Serving Size: whole recipe (includes hard-boiled egg as pictured)
Calories: 285 • Total Fat: 11g • Total Carbohydrate: 35g (Fiber: 7g • Sugars: 7g) • Protein: 13g • Vitamin A (185%) • Vitamin C (44%) • Manganese (42%) • Iron (21%) • Folate (35%)
100% Whole Ingredients • Rich in Good Fats • High Fiber • No Added Sugar • Vegan Option • Gluten Free • Boosts Metabolism • Promotes Healthy Hair, Skin, Eyes • Immunity Booster
It’s Recipe Redux time! This month’s challenge is Plant Protein Power Bowls. I love a good power bowl, especially one I can eat any time of the day. I make a variation of this one a couple times a week, some days for breakfast and some days for lunch/dinner. The quinoa adds a hefty dose of plant-based protein but if I need to make it a little heartier I’ll usually add some lean protein like a hard-boiled egg (pictured), scrambled egg whites or grilled chicken either mixed in or on the side. Sometimes I’ll even add a scoop of pico de gallo or a drizzle of hot sauce for a little heat…..yum!

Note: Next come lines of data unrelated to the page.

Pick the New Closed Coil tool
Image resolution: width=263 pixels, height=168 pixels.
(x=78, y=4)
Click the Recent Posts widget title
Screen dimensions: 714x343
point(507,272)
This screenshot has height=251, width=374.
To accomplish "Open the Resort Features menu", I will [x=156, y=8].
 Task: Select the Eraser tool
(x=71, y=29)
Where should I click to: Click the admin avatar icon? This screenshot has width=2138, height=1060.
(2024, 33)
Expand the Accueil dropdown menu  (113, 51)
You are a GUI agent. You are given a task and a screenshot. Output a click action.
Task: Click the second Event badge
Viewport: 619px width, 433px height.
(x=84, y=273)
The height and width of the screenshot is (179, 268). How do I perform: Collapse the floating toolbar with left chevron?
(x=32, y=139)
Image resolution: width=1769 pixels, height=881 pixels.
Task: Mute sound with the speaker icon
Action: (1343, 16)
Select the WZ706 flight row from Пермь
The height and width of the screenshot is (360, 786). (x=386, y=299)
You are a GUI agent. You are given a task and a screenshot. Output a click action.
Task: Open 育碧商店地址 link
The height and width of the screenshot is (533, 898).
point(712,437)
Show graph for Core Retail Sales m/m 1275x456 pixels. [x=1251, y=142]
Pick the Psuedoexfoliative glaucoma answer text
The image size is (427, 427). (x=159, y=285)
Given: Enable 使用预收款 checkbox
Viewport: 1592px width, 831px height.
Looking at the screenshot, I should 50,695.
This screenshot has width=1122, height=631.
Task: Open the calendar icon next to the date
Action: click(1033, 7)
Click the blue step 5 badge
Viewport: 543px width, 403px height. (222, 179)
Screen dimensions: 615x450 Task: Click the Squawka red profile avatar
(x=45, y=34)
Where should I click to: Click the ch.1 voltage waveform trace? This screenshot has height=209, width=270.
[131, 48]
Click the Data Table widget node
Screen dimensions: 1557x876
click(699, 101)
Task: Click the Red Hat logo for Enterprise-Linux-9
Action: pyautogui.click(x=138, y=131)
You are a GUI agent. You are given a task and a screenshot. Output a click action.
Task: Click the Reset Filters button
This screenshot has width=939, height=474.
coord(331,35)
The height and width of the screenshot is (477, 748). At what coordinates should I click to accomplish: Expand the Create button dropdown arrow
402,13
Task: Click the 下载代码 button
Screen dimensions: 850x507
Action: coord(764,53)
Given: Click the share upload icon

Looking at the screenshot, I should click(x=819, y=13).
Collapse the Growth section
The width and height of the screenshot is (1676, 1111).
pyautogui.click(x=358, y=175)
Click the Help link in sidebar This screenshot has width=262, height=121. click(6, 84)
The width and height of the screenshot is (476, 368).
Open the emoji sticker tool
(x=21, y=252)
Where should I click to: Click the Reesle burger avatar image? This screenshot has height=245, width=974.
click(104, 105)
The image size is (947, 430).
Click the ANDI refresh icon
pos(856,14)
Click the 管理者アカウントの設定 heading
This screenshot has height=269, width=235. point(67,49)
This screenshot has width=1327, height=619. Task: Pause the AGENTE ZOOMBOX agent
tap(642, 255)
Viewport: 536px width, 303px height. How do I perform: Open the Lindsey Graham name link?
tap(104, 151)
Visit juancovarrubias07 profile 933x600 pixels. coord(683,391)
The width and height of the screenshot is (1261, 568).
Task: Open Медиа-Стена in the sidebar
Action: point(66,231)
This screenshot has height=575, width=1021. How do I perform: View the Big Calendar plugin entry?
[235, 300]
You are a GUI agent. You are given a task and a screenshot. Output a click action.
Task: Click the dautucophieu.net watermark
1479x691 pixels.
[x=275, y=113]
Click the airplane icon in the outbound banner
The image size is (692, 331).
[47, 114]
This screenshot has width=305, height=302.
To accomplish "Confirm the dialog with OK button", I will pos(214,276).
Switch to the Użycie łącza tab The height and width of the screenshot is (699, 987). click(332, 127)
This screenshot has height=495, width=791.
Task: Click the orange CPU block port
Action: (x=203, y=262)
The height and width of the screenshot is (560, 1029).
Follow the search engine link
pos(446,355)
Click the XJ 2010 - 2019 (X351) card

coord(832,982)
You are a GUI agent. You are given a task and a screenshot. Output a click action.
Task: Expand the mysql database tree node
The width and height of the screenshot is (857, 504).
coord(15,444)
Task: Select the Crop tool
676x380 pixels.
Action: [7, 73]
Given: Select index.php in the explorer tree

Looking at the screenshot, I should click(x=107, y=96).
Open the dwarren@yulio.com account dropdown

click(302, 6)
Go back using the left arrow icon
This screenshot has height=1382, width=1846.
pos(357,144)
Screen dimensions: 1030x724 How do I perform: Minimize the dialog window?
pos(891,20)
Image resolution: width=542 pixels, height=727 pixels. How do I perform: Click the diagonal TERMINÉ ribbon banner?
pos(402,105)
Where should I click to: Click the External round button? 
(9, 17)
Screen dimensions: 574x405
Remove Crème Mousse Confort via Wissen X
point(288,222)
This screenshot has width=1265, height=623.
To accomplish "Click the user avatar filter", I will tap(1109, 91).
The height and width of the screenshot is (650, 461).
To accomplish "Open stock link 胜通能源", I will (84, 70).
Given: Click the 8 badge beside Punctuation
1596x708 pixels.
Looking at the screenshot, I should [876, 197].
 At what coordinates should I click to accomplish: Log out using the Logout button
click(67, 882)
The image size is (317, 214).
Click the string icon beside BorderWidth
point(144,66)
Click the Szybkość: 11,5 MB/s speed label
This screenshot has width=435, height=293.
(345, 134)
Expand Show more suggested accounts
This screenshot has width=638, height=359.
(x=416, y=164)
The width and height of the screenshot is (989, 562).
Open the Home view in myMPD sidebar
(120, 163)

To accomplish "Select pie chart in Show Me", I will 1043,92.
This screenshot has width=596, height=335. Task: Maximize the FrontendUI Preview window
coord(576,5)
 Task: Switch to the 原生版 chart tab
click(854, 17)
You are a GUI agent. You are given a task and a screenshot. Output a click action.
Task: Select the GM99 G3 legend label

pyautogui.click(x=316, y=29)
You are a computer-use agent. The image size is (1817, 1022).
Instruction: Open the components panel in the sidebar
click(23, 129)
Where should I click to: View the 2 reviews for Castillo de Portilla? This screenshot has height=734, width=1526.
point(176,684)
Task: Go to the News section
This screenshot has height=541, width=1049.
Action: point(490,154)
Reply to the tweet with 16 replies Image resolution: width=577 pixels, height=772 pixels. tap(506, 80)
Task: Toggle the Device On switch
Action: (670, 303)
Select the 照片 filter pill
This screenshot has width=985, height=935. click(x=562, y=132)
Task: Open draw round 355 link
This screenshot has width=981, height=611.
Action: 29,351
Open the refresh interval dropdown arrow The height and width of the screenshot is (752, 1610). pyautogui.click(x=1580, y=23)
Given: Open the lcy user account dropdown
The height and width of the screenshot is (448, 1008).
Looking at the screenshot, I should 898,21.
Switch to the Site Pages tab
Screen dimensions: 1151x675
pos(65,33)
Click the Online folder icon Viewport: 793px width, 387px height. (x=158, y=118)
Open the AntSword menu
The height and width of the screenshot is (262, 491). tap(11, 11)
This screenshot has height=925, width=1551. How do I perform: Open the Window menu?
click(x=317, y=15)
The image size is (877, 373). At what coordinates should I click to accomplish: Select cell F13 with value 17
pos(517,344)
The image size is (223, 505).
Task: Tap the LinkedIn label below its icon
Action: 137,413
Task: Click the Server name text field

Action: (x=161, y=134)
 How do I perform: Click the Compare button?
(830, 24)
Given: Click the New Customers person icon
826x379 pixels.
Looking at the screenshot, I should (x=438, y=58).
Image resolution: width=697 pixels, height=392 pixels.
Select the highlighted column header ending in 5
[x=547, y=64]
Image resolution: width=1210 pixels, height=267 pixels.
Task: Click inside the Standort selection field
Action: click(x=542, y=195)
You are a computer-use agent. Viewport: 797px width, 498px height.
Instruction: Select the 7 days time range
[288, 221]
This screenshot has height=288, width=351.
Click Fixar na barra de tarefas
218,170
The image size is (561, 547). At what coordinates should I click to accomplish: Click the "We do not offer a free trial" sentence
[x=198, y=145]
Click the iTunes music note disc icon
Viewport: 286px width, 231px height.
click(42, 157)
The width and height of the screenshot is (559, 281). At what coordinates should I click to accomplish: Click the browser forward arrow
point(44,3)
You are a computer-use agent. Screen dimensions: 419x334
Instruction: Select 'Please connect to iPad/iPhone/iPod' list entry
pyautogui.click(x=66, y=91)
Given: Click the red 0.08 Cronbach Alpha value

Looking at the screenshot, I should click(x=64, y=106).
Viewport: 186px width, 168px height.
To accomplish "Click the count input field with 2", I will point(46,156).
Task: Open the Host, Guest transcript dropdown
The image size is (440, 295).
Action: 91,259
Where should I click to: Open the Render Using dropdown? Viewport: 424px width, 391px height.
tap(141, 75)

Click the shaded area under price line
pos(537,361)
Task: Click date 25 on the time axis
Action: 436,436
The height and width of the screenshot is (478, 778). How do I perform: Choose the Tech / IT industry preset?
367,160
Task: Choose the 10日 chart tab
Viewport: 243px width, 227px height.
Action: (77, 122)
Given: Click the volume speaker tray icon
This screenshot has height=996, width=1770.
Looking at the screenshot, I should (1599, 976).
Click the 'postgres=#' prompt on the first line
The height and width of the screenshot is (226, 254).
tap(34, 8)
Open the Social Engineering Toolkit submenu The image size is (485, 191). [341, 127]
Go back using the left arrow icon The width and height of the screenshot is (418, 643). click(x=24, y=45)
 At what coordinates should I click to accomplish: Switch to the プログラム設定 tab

Sweet Potato avocado power bowl
Servings: whole recipe
- 1/2 cup sweet potato, cubed and roasted
- 1/3 cup cooked quinoa
- 1.5 cups fresh spinach, steamed
- 2 tbsp mashed avocado
- salt and pepper, to taste
- Toppings (optional): hard-boiled egg, salsa, pico de gallo, hot sauce, walnuts, almonds, dried cranberries, golden raisins
- Place cooked quinoa in a bowl.
- Top with sweet potato, spinach, and mashed avocado.
- Season with salt and pepper and top with additional optional toppings of choice.